Historia nigdy się nie powtarza, ale często się rymuje. Więc jeśli chodzi o upadek hossy, możemy pożyczyć nieśmiertelną linię Kapitana Renault w Casablanka, zbierz zwykłych podejrzanych. Często poniższe czynniki znajdują się na miejscu przestępstwa (początek bessy). Żadna z nich nie wydaje się na razie nieuchronnym zagrożeniem, ale warto wypatrywać tych bessy.

ZOBACZ TAKŻE: 7 tanich akcji, które pozostały na rynku

1. Wyższa inflacja

Rosnące ceny zmniejszają siłę nabywczą konsumentów, która odpowiada za około 70% aktywności gospodarczej USA. Inflacja obniża również wartość aktywów finansowych. Cofnijmy się myślami do połowy lat 70., kiedy szoki cenowe ropy (i pszenicy) w 1974 r. podniosły ceny konsumpcyjne do dwucyfrowej wartości. Inflacja odkurzyła pieniądze z aktywów finansowych na rzecz złota, nieruchomości i innych aktywów twardych, a indeks giełdowy Standard & Poor’s 500 stracił 48% swojej wartości między styczniem 1973 a październikiem 1974. (Wszystkie dane dotyczące spadków na rynku bessy nie obejmują dywidend).

Dziś: Inflacja pozostaje tak stłumiona, że ​​od czasu do czasu pojawiają się obawy o deflację. Pomijając koszty żywności i energii, stopa inflacji spada od wiosny 2012 roku.

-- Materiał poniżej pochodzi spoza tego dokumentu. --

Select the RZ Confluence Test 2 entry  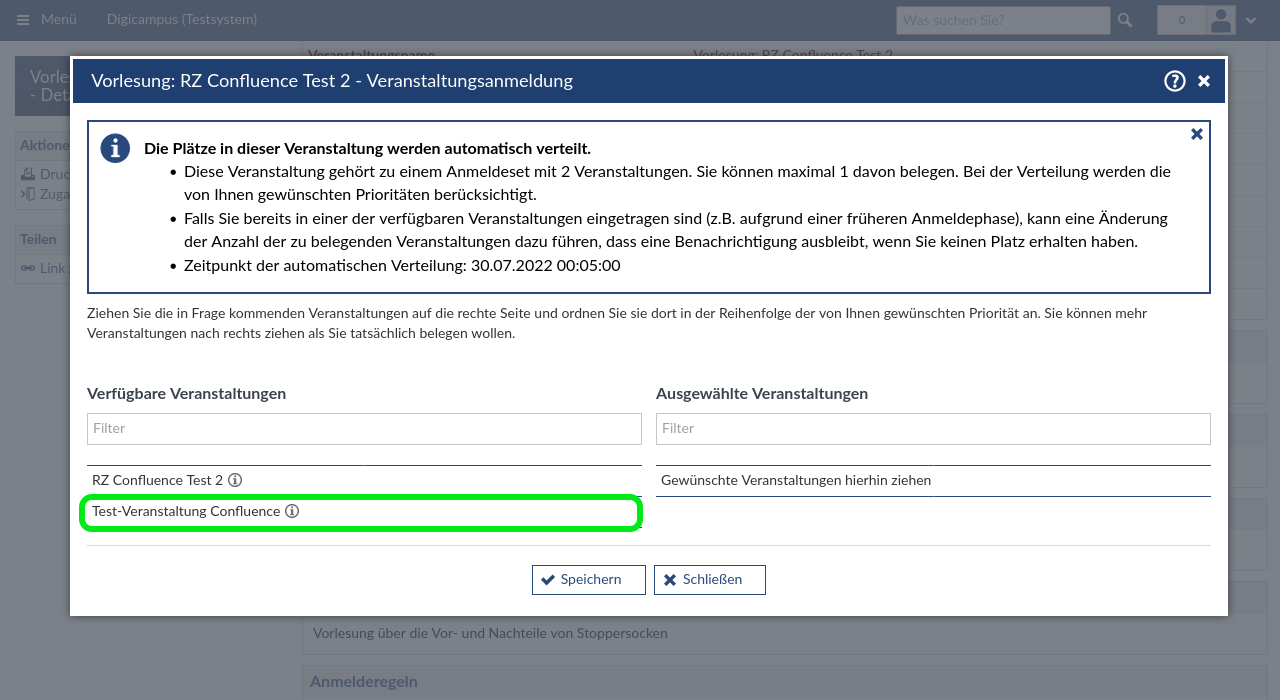point(157,480)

Większość ekonomistów spodziewa się, że inflacja w końcu wzrośnie, wraz z poprawiającą się gospodarką. Nadal, Kiplingera spodziewa się, że stopa inflacji w 2014 r. wyniesie zaledwie 1,8%, nieco w górę w porównaniu z 1,5% w 2013 r. i mieści się w strefie komfortu Rady Rezerwy Federalnej.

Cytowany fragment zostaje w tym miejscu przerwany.